#### SOURCE PASSAGE
'''
We have all experienced the tiny personal tragedy of falling hopelessly in love with an exquisite show that never catches on and gets the guillotine after only one season. Subsequently, we have all daydreamed about what that show would’ve been like had it been allowed to live: where the most gripping plotlines would’ve gone, how our favorite characters would’ve changed, and — if we’re completely honest with ourselves — how much longer the show would’ve sustained its excellence until it inevitably faltered and sputtered.
Nine long years after its lone season, The Comeback has been granted just such an unlikely resurrection. It was a show that nobody watched that was somehow never fully forgotten, and now that it’s back, it’s as it never left. Amazingly, it is still so, so, so, so good.
I discovered The Comeback in its first iteration during a particularly depressive period of my life when I was hiding in my apartment for long stretches and plowing through anything my HBO On Demand offered. (I was also tending bar at night, which I think was why I didn’t watch it during its original airtime.) This show, which trafficked in the dark humors of cruelty, vindictiveness, petty jealousies, and grand self-delusions, delighted me like nothing else in my life. Why does The Comeback make my heart sing? Maybe I love how it lampoons disingenuousness, how it’s not at all about the silly things its characters discuss. To me, The Comeback has always been about the large, messy chunks of the human condition that hide under all the glossy nothingness going on in our lives. It’s turning over a really pretty rock and finding nothing but slugs, and that thrills me.
Honestly, I don’t know exactly why I love it so much — I’ve always said that it’s one of those shows that you either completely and totally get, or else you don’t — but it has made my heart sing from the very beginning, from that very first shot of the test-pattern color bars and their accompanying high-pitched tone, together serving as a de facto sort of opening-credits sequence.
So when The Comeback came back last night and opened with that same annoying squeal, oh my, did I ever squeal as well.
'''
#### GIVEN PROBLEM A
Reproduce the passage about The Comeback word for word, starting with "Nine long years" and going on through "so, so good.".

#### INPUT DATA
'''
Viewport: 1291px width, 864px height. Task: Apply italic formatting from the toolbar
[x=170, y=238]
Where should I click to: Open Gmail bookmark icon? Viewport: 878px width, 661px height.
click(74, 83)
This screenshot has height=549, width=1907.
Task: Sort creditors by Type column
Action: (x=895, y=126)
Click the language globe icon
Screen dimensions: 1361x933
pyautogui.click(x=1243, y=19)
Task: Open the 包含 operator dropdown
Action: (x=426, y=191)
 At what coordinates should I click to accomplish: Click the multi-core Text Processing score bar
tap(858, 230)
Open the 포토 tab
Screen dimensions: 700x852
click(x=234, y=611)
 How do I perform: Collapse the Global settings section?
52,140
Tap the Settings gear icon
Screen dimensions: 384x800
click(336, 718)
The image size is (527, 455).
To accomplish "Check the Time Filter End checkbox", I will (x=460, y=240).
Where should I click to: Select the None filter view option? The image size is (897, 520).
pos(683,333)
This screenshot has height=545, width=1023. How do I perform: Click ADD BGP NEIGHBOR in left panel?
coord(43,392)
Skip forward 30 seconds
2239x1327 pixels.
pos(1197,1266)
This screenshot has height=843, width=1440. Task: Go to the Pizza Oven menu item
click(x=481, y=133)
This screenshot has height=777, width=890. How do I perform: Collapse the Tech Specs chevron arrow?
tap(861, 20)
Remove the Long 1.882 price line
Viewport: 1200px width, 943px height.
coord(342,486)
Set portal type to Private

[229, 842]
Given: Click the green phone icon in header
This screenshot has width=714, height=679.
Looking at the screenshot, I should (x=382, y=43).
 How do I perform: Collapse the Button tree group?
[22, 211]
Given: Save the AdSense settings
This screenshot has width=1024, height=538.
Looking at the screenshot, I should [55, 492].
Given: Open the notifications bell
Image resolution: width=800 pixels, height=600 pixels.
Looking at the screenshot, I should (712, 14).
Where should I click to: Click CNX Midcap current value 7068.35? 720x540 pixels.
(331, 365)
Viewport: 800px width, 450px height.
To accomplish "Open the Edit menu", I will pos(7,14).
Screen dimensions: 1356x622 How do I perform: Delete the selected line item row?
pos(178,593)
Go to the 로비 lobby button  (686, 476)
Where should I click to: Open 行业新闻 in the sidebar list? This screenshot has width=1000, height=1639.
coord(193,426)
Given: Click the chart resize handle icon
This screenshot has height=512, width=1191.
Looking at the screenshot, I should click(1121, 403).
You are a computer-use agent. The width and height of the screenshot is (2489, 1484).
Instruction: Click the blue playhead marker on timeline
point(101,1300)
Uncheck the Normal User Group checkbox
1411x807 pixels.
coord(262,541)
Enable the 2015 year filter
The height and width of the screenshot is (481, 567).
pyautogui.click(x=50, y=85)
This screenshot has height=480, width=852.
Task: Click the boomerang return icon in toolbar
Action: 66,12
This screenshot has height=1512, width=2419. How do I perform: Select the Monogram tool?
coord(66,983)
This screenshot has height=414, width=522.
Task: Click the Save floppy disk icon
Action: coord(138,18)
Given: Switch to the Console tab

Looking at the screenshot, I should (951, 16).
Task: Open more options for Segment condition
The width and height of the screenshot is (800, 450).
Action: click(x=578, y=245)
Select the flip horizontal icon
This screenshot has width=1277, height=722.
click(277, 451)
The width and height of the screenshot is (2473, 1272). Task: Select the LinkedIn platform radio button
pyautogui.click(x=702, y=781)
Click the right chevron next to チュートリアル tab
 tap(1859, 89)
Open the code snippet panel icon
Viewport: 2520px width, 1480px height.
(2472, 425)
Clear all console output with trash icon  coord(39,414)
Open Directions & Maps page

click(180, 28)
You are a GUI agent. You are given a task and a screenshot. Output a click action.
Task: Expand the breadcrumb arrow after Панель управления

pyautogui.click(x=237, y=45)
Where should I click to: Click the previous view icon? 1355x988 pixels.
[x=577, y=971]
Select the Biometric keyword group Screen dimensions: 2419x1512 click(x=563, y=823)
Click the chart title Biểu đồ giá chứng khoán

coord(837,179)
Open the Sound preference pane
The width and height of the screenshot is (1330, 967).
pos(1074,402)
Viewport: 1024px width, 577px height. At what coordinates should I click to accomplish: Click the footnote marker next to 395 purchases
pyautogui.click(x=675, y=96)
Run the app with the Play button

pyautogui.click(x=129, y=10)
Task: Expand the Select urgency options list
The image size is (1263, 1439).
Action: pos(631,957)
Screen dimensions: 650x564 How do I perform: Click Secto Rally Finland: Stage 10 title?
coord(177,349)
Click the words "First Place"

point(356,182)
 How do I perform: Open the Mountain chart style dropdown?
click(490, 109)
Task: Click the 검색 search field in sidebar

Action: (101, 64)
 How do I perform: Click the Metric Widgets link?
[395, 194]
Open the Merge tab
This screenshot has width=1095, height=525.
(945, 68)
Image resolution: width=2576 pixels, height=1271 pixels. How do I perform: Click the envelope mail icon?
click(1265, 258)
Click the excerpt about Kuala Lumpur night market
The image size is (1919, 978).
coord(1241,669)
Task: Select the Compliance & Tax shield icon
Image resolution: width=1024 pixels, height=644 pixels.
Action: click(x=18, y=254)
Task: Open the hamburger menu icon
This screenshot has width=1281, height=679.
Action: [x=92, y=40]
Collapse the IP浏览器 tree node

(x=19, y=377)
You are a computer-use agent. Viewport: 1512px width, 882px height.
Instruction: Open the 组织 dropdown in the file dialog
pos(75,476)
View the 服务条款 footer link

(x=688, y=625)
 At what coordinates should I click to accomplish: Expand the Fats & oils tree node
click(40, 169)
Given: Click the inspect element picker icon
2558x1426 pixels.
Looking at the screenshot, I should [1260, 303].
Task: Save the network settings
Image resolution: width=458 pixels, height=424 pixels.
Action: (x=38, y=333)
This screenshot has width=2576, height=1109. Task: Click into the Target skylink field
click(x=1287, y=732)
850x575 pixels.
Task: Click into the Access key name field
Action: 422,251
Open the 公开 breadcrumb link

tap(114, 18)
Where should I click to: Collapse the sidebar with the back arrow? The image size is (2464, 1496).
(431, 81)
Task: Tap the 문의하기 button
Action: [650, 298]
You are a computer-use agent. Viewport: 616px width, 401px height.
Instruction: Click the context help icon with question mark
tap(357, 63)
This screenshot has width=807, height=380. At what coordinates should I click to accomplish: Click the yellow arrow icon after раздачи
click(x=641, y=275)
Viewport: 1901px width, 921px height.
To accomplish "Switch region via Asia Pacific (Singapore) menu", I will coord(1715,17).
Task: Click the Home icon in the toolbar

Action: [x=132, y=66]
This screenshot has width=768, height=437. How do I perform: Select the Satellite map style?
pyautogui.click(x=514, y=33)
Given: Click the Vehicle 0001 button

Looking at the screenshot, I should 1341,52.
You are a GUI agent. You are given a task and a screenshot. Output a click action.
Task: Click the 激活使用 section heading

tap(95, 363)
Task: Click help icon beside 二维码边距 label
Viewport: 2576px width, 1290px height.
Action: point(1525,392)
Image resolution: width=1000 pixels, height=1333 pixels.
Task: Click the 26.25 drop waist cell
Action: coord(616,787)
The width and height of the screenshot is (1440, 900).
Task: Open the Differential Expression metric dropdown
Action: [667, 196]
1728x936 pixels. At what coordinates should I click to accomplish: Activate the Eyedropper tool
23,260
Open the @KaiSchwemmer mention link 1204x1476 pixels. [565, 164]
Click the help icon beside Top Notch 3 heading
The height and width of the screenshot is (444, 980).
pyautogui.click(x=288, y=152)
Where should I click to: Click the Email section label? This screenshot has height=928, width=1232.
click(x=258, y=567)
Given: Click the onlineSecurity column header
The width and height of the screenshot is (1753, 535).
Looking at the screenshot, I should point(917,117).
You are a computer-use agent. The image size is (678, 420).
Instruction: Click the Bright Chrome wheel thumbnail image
'''
#### GIVEN PROBLEM B
Pull out every line of the listing that contains the string "marker".

#### EXPECTED OUTPUT A
Nine long years after its lone season, The Comeback has been granted just such an unlikely resurrection. It was a show that nobody watched that was somehow never fully forgotten, and now that it’s back, it’s as it never left. Amazingly, it is still so, so, so, so good.

#### EXPECTED OUTPUT B
Instruction: Click the blue playhead marker on timeline
Viewport: 1024px width, 577px height. At what coordinates should I click to accomplish: Click the footnote marker next to 395 purchases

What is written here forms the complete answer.